A history of queer images.
Koresky, editorial director at New York’s Museum of the Moving Image, looks at movies made during the Golden Age of Hollywood, from the early 1930s to the early 1960s, to examine their representation of sexual identity. In contrast to Vito Russo, who argued in The Celluloid Closet (1981) that these movies contributed to the “marginalization, invisibility, and debasement” of gay and lesbian characters, Koresky discovers a more nuanced message: During the 25 years he examines, when the Motion Picture Production Code forbade representations of homosexuality, some movies subversively conveyed “stealthily progressive values,” rejecting “fixed identities” and stereotypical social roles.
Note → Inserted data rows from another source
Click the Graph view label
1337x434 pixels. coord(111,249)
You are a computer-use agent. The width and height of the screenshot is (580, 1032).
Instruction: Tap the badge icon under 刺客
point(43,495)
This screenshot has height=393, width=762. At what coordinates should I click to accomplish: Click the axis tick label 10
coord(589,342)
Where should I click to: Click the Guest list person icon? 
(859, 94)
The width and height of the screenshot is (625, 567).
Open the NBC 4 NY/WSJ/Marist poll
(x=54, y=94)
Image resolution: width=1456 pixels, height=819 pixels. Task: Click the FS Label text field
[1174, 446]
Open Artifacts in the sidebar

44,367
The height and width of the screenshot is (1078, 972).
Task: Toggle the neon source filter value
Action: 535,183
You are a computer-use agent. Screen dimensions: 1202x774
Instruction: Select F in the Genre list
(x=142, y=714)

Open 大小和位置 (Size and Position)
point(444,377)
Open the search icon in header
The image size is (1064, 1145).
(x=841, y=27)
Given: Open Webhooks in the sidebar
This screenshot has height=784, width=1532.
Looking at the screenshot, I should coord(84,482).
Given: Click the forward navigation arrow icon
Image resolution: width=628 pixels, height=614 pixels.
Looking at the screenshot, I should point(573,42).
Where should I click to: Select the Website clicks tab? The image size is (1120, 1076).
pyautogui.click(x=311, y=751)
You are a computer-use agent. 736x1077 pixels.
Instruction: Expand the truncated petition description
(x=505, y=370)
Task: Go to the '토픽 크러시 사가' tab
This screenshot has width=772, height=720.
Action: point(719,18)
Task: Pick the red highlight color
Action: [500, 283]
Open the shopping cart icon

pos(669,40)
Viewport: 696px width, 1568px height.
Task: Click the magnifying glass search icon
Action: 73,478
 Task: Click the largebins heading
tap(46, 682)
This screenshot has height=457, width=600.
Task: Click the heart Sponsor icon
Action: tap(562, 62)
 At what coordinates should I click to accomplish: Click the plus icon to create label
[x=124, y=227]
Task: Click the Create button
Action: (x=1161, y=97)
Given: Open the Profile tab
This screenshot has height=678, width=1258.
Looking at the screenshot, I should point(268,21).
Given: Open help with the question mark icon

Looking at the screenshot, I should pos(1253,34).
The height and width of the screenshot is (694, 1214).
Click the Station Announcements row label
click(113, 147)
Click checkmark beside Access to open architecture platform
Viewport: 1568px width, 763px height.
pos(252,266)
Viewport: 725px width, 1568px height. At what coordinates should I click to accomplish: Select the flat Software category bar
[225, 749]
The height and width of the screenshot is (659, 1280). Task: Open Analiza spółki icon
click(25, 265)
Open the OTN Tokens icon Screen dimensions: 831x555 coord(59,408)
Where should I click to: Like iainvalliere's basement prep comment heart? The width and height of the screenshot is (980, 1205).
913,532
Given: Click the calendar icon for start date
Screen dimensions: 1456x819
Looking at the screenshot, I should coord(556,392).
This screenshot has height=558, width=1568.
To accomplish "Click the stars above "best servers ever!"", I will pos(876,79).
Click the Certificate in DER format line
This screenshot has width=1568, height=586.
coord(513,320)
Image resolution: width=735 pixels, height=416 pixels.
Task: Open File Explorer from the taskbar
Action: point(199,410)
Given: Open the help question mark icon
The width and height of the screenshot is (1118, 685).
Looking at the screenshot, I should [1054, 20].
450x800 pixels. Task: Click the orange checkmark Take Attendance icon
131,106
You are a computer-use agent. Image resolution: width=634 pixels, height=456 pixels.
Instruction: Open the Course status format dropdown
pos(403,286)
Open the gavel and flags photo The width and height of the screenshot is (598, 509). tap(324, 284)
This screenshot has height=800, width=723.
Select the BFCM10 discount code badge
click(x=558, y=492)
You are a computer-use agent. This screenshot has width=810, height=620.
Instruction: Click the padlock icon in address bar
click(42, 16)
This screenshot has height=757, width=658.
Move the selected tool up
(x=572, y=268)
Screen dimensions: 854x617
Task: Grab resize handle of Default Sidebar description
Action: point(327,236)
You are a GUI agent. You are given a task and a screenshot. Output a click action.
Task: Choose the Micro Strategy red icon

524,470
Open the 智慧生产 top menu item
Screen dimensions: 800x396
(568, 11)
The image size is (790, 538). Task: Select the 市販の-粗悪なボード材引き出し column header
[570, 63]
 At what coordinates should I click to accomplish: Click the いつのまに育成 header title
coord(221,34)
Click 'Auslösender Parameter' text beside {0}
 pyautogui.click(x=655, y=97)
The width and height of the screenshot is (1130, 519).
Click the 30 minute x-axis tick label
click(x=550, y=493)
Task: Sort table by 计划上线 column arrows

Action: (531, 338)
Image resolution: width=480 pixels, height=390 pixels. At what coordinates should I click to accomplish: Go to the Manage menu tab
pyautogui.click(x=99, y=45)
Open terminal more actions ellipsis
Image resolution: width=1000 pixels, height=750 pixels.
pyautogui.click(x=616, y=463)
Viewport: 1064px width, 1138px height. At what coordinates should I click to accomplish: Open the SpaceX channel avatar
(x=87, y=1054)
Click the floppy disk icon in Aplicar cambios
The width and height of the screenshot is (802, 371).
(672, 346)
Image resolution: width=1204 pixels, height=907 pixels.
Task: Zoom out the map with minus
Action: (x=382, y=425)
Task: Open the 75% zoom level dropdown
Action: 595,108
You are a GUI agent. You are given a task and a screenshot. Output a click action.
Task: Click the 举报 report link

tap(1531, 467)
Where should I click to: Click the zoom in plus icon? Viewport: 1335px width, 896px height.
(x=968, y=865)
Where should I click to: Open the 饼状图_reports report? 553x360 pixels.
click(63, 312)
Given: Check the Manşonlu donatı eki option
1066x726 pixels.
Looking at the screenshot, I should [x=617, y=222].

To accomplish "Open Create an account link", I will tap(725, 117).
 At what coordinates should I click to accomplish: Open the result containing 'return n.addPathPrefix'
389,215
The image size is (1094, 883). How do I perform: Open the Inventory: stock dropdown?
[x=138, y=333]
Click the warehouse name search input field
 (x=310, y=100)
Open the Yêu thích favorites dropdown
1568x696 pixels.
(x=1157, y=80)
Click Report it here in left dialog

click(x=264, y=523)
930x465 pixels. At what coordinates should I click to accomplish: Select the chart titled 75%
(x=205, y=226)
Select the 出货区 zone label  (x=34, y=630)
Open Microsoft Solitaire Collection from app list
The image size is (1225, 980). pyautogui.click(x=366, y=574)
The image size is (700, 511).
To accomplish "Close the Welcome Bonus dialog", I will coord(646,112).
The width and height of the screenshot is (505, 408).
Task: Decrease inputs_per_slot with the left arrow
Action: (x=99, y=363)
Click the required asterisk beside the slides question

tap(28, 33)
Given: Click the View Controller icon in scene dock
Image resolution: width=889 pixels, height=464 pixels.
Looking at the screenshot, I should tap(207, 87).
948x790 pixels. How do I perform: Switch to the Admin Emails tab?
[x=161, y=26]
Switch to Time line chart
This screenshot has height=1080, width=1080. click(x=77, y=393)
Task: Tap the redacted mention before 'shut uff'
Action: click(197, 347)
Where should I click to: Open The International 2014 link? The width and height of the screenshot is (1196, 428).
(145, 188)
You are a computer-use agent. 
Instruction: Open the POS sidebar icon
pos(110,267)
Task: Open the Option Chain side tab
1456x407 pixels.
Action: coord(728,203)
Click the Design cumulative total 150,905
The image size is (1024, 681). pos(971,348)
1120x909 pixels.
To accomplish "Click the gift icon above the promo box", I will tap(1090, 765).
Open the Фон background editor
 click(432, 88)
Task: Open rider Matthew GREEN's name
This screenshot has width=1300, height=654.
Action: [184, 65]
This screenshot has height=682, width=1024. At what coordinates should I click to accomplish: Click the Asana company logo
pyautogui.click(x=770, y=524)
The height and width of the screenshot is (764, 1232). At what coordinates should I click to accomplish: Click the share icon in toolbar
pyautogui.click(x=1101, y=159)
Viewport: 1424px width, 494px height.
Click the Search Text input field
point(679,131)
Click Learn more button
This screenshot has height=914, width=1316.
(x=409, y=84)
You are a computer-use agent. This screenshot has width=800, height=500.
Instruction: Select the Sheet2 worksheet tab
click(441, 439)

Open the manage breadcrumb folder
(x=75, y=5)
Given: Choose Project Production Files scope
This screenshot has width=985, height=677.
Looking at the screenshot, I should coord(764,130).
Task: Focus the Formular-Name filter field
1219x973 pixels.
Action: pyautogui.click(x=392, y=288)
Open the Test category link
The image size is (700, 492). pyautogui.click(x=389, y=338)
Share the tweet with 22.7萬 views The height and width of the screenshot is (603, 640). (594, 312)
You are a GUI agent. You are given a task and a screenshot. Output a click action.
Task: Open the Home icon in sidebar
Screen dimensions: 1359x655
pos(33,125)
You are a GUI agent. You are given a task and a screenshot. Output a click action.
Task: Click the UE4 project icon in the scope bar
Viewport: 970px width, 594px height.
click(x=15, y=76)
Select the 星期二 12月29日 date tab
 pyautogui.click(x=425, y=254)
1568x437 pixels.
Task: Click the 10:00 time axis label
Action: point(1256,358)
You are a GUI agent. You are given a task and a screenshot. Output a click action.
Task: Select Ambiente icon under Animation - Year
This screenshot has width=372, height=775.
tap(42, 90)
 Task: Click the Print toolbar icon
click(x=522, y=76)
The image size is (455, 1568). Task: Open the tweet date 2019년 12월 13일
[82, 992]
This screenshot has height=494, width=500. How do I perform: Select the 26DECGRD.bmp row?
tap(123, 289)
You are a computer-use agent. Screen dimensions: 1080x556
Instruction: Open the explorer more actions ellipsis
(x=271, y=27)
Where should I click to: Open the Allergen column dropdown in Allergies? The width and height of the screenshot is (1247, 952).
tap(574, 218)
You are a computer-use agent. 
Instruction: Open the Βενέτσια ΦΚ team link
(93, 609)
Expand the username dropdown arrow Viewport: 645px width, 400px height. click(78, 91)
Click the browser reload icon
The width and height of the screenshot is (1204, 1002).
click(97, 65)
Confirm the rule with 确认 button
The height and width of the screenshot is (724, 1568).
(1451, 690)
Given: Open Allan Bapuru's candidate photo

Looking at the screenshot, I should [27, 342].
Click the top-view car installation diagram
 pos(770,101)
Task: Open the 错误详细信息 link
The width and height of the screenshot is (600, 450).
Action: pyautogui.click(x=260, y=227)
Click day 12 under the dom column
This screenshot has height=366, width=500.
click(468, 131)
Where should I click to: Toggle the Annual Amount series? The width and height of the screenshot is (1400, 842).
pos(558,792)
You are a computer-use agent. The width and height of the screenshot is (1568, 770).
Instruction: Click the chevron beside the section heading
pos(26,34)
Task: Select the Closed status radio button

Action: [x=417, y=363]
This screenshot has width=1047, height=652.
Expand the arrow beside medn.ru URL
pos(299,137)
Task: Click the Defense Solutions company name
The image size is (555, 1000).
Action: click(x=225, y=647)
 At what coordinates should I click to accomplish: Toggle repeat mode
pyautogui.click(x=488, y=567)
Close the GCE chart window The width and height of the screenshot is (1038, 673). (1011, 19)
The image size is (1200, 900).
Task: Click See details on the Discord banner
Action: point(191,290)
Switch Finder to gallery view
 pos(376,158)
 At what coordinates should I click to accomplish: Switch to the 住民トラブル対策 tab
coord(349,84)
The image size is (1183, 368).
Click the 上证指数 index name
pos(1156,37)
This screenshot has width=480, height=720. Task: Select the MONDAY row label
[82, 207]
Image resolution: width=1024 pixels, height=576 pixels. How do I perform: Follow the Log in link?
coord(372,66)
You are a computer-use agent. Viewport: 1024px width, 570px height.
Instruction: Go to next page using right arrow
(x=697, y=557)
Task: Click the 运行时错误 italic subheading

While movies such as Lillian Hellman’s The Children’s Hour, about characters struggling with same-sex attraction, reflected “the irrational, very American fear that queers will infect our most vulnerable, that their ‘sick and dirty’ perversions, once unleashed, are contagious,” other films, such as those directed by Dorothy Arnzer, who herself was gay, revealed the “camaraderie and emotional connection” among women, creating a “protofeminist perspective and a queer sensibility.” Koresky examines the work of many directors, including William Wyler, Vincente Minnelli, and Todd Haynes. Alfred Hitchcock, master of anxiety, created movies in which queer sensibility was unstated but implicit: Rebecca, for example, reveals a “queer female eroticism” by Mrs. Danvers toward her deceased employer. In other Hitchcock movies, disruptive forces, roiling below the surface, “put into relief the fragility of the bonds and boundaries of our everyday existence.” Koresky analyzes Judy Garland as a gay icon and probes the portrayal of the social outcast in Tea and Sympathy and in Tennessee Williams’ Suddenly, Last Summer. Such movies resonate for queer viewers, Koresky asserts, because they capture the longing for acceptance and vulnerability of those “deemed an aberration.”
A sensitive response to a rich trove of movies.